Begin Dataset records

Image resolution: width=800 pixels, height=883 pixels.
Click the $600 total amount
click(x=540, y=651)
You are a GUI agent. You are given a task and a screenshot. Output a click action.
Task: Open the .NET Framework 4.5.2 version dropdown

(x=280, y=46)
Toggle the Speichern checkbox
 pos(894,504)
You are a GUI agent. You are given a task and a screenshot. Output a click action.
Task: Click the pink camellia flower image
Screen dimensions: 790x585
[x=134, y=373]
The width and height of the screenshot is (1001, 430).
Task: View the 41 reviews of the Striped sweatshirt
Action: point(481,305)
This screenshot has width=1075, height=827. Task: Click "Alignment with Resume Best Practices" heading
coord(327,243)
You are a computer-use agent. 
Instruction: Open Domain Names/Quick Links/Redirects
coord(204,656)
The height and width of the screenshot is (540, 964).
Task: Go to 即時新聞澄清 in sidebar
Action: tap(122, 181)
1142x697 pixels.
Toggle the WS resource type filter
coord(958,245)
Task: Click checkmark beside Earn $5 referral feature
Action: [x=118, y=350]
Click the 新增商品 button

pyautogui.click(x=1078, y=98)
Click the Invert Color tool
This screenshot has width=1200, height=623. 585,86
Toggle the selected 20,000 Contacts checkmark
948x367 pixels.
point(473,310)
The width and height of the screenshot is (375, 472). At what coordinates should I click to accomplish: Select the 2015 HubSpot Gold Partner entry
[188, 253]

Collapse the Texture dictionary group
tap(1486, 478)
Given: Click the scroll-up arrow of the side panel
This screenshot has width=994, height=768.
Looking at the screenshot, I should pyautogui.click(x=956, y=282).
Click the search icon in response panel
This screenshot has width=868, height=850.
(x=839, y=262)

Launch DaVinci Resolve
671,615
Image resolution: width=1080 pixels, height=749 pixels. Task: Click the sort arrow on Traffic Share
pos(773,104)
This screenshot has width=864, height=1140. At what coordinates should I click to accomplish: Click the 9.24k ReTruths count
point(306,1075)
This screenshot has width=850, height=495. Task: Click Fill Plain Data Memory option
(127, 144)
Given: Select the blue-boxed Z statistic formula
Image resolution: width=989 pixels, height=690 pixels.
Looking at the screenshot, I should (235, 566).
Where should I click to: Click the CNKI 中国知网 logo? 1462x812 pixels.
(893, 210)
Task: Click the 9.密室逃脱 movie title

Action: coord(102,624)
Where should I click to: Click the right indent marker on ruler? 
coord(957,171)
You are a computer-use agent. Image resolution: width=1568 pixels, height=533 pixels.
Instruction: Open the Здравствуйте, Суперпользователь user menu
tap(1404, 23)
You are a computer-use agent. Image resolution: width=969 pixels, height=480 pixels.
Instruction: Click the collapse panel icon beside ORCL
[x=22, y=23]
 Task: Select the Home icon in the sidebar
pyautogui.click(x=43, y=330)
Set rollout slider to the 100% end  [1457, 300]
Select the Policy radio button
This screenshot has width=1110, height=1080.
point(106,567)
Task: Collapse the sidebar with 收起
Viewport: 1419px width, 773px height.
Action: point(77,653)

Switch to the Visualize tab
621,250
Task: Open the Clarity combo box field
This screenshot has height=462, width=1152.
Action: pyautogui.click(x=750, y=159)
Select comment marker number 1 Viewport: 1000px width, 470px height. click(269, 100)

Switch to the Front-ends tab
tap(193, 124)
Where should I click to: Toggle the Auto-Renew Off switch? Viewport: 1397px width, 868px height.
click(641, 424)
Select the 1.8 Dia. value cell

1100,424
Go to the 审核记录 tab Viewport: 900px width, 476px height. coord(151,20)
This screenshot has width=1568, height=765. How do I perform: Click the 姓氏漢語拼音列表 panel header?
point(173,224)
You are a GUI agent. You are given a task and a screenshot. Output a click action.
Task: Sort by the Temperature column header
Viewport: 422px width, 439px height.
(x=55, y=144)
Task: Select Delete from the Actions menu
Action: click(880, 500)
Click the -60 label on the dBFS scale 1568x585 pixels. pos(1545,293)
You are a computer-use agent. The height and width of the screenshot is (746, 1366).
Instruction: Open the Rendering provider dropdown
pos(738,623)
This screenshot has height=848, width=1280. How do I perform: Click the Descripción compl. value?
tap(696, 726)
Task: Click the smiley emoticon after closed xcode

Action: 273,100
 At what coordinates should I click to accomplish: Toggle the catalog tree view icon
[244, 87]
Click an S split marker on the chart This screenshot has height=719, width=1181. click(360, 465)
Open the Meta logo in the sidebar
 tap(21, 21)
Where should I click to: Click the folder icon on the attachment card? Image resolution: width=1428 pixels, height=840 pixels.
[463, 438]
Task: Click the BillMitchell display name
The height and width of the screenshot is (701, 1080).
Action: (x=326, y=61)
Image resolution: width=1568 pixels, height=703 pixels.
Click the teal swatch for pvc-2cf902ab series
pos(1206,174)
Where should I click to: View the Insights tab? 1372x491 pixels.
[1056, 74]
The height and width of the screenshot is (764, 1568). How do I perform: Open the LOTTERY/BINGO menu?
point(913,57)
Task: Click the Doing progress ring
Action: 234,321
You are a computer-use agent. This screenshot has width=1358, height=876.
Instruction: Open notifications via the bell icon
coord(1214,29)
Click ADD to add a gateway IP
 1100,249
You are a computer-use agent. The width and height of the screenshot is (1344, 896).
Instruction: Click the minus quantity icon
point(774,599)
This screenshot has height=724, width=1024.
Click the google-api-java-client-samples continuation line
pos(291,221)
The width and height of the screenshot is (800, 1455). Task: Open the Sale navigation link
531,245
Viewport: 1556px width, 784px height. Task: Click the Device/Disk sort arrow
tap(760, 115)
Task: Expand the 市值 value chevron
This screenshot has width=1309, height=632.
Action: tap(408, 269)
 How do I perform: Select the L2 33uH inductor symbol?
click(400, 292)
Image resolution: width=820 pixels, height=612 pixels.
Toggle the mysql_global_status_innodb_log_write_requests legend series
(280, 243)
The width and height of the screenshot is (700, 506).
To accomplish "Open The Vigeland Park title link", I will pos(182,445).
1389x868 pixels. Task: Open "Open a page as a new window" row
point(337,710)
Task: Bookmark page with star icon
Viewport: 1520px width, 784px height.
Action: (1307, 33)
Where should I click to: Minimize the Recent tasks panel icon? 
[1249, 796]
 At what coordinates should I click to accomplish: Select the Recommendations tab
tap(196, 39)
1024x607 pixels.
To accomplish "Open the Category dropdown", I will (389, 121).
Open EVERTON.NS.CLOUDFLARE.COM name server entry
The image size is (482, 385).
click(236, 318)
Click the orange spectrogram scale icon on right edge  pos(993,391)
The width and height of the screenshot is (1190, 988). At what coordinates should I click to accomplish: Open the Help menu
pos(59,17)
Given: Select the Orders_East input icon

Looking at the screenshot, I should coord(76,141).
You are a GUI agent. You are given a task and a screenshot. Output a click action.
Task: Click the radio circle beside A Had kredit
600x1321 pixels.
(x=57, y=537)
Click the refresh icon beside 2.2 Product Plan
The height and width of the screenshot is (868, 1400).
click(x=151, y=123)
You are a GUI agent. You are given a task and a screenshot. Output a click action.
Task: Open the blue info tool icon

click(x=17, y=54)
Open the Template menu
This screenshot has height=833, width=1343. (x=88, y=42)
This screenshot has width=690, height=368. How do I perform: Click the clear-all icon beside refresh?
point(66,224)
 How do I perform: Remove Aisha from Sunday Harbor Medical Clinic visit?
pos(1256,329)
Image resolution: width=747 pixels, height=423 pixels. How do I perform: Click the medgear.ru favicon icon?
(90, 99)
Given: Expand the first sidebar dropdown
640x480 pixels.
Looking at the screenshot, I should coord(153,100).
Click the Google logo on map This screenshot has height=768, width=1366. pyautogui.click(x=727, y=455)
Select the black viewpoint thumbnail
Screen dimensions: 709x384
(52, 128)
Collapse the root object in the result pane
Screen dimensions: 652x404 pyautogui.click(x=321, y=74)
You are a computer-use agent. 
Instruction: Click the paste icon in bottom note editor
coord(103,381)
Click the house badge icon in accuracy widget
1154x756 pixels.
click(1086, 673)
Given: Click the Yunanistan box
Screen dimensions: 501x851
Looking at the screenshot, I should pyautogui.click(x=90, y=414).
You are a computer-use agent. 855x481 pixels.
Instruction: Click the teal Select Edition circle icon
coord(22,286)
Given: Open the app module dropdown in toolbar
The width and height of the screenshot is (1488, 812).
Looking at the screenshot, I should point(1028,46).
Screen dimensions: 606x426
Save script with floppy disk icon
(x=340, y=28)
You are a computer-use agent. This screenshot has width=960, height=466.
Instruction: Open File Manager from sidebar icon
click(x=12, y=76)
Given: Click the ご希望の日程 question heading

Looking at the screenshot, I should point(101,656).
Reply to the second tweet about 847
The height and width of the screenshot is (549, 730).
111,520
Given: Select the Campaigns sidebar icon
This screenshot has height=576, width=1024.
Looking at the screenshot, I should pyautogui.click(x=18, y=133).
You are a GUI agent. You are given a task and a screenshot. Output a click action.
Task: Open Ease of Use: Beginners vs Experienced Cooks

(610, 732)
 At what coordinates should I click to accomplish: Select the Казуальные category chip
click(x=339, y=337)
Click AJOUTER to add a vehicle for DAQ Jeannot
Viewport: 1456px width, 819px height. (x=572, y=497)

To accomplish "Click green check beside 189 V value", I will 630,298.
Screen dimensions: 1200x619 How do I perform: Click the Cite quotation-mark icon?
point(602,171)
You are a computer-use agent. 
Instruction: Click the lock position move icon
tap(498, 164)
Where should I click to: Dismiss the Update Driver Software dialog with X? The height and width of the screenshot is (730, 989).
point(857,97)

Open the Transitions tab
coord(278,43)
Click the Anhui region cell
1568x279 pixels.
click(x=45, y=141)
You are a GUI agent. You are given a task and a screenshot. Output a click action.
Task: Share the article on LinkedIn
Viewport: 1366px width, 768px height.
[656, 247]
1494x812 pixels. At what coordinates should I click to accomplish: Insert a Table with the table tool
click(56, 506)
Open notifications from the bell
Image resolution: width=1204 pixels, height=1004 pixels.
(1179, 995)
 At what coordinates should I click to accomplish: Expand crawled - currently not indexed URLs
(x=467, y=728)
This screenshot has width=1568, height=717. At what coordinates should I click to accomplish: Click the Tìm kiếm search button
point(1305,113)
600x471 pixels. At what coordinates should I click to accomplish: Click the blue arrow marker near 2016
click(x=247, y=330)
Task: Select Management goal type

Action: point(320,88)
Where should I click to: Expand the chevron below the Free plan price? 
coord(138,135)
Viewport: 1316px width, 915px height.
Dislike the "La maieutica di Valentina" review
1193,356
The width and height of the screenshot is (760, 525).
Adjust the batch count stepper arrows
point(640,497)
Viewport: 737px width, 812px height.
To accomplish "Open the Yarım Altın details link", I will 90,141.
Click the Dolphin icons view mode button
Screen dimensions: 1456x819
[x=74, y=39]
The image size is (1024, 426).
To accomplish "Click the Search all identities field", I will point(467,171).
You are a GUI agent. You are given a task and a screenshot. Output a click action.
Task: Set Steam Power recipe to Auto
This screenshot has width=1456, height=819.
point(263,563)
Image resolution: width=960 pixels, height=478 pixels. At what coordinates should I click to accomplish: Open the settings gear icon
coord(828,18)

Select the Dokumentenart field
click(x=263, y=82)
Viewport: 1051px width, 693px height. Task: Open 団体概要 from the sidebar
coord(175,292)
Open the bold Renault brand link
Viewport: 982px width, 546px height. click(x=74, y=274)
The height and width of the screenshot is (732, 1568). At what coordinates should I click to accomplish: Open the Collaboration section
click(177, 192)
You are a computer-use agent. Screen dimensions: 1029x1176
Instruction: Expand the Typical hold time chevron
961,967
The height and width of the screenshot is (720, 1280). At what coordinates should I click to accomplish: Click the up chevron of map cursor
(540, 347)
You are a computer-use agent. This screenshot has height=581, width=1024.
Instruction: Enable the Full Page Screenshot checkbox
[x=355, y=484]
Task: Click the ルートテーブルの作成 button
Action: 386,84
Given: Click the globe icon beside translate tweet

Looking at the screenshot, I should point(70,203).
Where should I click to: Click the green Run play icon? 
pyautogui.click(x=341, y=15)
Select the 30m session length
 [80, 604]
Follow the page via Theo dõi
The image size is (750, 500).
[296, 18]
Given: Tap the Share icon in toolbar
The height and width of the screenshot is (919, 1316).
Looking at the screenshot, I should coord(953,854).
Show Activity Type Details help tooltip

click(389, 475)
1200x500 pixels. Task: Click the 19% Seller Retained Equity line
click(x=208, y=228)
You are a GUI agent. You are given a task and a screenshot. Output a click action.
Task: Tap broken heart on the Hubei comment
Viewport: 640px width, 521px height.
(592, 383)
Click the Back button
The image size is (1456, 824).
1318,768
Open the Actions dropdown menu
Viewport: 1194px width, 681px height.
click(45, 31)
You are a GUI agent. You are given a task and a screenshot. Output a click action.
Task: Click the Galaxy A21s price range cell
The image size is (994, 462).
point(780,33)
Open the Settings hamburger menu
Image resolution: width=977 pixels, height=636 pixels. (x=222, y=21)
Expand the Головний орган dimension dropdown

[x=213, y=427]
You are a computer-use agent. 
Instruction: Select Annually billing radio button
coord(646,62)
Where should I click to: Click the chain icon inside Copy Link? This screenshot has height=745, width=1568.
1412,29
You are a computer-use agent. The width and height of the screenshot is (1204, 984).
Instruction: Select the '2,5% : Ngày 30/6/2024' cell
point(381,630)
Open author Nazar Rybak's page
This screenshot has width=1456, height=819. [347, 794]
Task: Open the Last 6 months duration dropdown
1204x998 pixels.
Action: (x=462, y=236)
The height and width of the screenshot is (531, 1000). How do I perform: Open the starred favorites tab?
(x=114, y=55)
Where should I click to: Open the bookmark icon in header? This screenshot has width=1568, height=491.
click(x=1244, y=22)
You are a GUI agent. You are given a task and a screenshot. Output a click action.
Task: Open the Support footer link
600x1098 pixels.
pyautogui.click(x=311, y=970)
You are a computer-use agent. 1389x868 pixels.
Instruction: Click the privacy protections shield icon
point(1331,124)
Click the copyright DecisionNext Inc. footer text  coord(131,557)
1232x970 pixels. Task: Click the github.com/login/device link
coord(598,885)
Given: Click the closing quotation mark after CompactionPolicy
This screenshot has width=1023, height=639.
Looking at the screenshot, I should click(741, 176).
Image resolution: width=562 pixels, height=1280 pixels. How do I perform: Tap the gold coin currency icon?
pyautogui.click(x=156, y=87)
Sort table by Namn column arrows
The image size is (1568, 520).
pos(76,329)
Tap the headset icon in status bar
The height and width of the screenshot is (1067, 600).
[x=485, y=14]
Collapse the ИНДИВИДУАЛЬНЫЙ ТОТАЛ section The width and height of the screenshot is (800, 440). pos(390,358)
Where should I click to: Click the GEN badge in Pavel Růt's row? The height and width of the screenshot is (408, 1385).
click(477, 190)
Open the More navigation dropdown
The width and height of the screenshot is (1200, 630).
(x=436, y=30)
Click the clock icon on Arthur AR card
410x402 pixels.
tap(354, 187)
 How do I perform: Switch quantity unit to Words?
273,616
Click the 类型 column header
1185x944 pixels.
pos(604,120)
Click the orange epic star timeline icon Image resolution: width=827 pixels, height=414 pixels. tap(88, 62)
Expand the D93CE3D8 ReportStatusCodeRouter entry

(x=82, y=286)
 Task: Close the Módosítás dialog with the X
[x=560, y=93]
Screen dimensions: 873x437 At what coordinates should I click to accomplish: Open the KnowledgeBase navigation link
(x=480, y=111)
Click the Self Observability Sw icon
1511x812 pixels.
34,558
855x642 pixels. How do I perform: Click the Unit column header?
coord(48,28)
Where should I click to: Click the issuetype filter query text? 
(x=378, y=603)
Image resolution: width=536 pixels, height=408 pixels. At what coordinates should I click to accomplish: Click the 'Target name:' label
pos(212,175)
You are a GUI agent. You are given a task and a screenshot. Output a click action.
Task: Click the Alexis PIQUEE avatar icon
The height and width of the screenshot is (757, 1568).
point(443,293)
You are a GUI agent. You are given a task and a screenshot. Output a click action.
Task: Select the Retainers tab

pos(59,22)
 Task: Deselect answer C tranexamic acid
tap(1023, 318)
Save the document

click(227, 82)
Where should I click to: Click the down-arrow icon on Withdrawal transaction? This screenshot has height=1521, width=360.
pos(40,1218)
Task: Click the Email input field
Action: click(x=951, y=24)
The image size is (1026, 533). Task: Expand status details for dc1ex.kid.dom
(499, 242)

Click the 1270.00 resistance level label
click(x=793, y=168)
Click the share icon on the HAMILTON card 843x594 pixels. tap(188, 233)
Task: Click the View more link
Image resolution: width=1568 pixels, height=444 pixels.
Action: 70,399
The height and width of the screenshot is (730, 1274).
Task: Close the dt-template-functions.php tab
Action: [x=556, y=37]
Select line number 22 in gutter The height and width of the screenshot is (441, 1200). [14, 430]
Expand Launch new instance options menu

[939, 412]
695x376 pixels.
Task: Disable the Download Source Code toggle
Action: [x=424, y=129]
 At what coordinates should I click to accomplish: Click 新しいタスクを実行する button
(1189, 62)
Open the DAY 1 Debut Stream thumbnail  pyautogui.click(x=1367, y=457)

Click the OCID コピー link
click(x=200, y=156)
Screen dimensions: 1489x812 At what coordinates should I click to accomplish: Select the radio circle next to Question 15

End Dataset records

• [The exercise] Print the lines of the records between the line holding "Where should I click to: Click the green" and the line holding "click(45, 31)", inclusive, exactly as they appear.

• [Solution below]
Where should I click to: Click the green Run play icon? 
pyautogui.click(x=341, y=15)
Select the 30m session length
 [80, 604]
Follow the page via Theo dõi
The image size is (750, 500).
[296, 18]
Given: Tap the Share icon in toolbar
The height and width of the screenshot is (919, 1316).
Looking at the screenshot, I should coord(953,854).
Show Activity Type Details help tooltip

click(389, 475)
1200x500 pixels. Task: Click the 19% Seller Retained Equity line
click(x=208, y=228)
You are a GUI agent. You are given a task and a screenshot. Output a click action.
Task: Tap broken heart on the Hubei comment
Viewport: 640px width, 521px height.
(592, 383)
Click the Back button
The image size is (1456, 824).
1318,768
Open the Actions dropdown menu
Viewport: 1194px width, 681px height.
click(45, 31)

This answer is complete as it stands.